Could you write out the lines from the start of the entries through the line with "Action: pyautogui.click(x=1287, y=264)", both ends included, requests and all, scaling every coordinate in the answers by 0.6 and rounding each to a whole number, with halves rounded up? Give only those lines.

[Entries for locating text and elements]
^^^^

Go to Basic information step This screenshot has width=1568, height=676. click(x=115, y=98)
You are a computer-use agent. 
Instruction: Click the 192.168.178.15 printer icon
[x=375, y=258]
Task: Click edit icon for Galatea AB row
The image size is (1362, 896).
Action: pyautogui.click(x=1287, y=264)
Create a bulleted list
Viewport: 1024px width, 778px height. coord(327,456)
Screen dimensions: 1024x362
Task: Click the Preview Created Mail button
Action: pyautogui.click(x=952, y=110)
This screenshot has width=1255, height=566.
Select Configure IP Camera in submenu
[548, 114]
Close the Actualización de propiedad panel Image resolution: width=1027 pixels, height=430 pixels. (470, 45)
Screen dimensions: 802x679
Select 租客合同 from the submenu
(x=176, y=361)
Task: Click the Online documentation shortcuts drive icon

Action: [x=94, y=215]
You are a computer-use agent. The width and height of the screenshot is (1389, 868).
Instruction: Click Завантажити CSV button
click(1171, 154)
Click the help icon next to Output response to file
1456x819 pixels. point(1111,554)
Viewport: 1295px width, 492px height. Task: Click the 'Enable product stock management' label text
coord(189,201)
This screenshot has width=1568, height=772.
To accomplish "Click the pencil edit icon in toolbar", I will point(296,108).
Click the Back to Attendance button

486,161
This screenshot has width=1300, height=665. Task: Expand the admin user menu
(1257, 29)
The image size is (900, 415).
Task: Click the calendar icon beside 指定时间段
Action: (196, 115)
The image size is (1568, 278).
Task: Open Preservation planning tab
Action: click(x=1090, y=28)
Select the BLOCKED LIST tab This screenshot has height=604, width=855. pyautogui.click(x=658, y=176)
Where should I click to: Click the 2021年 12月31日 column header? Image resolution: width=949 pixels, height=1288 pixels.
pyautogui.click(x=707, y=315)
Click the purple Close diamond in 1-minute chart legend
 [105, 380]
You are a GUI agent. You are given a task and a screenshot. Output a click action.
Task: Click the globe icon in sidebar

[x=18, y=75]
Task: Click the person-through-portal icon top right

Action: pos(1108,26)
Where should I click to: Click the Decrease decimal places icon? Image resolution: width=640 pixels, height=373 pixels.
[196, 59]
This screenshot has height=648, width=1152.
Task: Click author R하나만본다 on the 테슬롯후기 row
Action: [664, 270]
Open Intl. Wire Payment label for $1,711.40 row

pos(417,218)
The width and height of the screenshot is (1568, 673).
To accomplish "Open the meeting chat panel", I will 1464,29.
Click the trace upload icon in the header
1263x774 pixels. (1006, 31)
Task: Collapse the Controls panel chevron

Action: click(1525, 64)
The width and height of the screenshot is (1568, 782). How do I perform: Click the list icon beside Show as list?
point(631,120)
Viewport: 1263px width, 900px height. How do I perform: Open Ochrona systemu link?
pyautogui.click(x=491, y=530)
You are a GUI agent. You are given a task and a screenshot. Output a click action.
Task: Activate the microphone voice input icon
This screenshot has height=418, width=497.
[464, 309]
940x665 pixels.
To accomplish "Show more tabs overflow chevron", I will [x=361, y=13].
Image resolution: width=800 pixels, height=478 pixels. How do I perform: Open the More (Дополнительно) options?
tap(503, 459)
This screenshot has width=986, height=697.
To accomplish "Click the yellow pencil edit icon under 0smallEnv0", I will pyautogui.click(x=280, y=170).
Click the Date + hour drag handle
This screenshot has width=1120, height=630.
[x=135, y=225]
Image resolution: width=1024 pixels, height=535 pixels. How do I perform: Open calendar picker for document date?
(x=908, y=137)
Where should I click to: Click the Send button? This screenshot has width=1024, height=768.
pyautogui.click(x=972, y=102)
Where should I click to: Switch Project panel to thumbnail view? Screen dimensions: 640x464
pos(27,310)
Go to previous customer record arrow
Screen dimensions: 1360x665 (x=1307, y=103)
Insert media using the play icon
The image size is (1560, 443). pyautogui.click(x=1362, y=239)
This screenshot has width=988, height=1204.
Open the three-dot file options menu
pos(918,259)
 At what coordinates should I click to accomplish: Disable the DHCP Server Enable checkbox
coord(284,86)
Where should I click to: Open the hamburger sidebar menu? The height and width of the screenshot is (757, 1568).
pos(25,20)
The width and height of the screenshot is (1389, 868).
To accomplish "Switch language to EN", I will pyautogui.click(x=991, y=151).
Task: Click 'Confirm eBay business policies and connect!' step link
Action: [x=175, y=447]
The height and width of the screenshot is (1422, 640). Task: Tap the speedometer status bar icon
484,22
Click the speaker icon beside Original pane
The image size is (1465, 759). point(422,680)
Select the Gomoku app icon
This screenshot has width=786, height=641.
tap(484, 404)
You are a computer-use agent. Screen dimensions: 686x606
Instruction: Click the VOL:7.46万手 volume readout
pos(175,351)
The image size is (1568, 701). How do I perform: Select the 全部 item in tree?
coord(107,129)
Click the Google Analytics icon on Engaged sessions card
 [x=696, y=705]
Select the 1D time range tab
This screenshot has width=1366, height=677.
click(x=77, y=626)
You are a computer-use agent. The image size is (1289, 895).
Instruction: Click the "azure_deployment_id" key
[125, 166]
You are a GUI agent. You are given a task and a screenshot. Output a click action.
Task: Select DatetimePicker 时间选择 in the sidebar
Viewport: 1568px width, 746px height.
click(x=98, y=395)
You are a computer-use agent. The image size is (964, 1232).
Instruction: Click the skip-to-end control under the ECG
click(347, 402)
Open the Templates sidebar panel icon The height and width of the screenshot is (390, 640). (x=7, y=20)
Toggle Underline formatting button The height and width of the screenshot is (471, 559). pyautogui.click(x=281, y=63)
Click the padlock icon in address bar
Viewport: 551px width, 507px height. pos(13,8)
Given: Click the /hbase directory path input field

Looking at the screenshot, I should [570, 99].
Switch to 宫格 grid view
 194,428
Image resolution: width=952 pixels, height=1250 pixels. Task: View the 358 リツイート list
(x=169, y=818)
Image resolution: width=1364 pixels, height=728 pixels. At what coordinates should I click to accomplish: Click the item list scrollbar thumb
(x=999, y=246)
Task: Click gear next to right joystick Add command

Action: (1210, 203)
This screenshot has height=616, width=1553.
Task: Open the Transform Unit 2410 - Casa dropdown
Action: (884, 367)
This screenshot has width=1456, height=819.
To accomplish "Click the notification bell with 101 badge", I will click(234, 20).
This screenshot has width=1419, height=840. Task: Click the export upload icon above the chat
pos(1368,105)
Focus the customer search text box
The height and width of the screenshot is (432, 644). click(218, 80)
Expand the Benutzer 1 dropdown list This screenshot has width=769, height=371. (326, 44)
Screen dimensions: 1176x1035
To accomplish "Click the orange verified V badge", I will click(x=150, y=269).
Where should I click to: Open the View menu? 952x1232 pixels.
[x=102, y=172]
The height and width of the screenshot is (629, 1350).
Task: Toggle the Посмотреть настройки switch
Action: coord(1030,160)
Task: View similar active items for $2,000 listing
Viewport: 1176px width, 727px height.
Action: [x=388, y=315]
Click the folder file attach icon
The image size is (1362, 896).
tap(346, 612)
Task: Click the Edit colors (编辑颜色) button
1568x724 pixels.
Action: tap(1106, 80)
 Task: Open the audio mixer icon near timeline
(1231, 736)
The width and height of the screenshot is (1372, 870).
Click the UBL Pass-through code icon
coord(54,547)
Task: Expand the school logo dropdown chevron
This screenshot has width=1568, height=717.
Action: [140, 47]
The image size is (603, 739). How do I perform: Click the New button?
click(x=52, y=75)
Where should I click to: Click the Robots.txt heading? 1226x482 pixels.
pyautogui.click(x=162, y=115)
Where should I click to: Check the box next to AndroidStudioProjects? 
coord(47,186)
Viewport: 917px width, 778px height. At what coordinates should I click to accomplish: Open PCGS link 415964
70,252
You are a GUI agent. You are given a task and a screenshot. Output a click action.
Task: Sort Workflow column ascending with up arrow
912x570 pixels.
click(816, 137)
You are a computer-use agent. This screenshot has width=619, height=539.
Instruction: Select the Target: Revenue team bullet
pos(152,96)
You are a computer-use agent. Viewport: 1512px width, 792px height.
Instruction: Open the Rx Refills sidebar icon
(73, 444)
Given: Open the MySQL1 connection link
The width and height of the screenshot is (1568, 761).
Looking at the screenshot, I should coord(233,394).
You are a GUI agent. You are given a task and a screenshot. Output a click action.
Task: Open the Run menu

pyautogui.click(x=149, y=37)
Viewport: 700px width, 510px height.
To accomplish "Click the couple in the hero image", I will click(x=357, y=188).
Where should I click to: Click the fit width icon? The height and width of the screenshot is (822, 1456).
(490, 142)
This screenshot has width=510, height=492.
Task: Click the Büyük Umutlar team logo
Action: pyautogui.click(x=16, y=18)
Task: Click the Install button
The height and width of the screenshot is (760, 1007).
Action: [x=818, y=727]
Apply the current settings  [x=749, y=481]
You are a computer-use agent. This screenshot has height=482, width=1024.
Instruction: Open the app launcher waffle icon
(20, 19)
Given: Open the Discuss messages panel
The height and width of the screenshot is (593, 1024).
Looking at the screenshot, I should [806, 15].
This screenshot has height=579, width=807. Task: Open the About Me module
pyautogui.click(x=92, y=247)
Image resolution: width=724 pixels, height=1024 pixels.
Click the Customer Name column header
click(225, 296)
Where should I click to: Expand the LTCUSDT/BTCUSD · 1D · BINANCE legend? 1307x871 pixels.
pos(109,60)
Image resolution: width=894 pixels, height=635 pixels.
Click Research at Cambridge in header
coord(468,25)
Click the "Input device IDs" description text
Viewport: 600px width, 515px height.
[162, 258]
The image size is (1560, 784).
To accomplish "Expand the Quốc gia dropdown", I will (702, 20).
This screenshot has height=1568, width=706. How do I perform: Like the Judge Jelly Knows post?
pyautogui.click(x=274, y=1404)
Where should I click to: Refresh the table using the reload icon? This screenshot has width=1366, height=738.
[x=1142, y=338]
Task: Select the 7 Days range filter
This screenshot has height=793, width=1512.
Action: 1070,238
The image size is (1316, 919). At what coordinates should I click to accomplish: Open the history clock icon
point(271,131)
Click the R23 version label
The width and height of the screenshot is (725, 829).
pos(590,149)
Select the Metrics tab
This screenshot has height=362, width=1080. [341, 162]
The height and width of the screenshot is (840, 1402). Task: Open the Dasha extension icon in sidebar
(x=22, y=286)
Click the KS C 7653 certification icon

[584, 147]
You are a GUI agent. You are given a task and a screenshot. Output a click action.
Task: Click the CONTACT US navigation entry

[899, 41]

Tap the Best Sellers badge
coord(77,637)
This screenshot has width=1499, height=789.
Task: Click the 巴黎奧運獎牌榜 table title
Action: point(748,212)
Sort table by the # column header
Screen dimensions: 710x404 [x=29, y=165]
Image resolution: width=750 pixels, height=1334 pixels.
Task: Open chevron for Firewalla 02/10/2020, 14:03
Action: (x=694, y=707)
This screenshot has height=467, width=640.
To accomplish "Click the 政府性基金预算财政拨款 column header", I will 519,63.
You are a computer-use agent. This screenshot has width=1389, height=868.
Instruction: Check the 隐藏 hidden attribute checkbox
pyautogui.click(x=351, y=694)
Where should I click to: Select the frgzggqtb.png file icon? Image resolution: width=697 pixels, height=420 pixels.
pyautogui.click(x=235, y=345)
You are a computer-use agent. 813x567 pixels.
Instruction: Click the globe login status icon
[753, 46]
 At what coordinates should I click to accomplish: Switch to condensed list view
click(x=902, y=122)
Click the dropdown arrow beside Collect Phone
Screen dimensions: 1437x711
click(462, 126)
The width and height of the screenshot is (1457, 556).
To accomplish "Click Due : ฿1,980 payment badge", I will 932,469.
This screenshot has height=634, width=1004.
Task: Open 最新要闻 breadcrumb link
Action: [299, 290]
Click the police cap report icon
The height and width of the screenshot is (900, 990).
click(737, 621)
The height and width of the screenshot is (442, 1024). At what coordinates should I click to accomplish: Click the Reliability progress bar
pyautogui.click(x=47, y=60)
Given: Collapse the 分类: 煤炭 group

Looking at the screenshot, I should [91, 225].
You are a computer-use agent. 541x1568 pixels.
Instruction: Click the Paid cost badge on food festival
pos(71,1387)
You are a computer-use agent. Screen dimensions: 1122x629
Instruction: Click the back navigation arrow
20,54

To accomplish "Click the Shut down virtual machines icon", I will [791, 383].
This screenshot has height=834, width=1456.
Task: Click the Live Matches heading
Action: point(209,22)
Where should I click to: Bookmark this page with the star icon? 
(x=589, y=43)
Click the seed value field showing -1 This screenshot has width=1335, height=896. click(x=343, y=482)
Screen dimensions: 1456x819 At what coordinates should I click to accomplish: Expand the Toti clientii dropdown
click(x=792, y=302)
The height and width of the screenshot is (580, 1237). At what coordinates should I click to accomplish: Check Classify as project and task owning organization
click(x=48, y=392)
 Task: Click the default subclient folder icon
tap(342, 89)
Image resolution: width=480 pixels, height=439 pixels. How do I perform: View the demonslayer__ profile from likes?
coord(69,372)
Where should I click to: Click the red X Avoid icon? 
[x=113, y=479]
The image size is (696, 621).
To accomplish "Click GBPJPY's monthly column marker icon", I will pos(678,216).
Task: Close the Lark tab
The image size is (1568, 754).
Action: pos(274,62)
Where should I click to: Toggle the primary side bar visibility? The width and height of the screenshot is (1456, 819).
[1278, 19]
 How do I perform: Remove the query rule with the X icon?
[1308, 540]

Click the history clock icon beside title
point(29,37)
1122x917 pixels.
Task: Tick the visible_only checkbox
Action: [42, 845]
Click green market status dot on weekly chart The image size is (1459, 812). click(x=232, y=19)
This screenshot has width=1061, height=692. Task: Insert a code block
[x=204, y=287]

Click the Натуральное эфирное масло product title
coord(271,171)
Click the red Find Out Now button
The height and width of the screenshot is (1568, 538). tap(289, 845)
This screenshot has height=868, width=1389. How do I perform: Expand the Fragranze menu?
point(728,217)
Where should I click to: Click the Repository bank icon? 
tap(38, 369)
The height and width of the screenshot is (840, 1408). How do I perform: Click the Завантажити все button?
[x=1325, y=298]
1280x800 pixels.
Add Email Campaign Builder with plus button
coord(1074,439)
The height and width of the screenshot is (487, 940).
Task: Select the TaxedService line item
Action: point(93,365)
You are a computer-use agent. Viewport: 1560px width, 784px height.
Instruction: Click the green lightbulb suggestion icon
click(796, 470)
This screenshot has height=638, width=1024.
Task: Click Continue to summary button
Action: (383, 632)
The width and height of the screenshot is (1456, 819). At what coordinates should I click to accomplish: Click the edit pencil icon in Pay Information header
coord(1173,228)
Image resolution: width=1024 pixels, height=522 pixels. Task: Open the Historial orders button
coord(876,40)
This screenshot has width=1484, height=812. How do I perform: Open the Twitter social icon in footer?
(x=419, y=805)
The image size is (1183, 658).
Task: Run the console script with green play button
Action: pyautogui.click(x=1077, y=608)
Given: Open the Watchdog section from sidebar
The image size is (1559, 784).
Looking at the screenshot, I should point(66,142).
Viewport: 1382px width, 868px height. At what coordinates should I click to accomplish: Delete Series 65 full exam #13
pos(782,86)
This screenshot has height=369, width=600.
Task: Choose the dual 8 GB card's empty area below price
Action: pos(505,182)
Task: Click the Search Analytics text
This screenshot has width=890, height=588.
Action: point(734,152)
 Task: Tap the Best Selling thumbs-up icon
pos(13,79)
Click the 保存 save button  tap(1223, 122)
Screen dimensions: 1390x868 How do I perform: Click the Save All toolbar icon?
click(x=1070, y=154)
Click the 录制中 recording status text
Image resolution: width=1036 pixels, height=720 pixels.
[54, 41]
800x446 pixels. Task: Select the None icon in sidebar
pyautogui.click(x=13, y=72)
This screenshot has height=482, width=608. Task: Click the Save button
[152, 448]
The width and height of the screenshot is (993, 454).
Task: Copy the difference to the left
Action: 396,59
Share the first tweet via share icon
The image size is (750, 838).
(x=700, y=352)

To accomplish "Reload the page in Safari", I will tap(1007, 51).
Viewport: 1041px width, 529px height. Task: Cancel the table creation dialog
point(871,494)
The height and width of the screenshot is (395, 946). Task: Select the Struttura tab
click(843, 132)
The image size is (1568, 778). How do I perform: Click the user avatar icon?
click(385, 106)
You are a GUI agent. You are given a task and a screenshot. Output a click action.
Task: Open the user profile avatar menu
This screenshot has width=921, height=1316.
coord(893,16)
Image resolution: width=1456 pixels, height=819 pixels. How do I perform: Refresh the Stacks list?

^^^^

*RESULT BELOW*.
Go to Basic information step This screenshot has width=1568, height=676. click(x=69, y=59)
You are a computer-use agent. 
Instruction: Click the 192.168.178.15 printer icon
[x=225, y=155]
Task: Click edit icon for Galatea AB row
The image size is (1362, 896).
Action: pyautogui.click(x=772, y=158)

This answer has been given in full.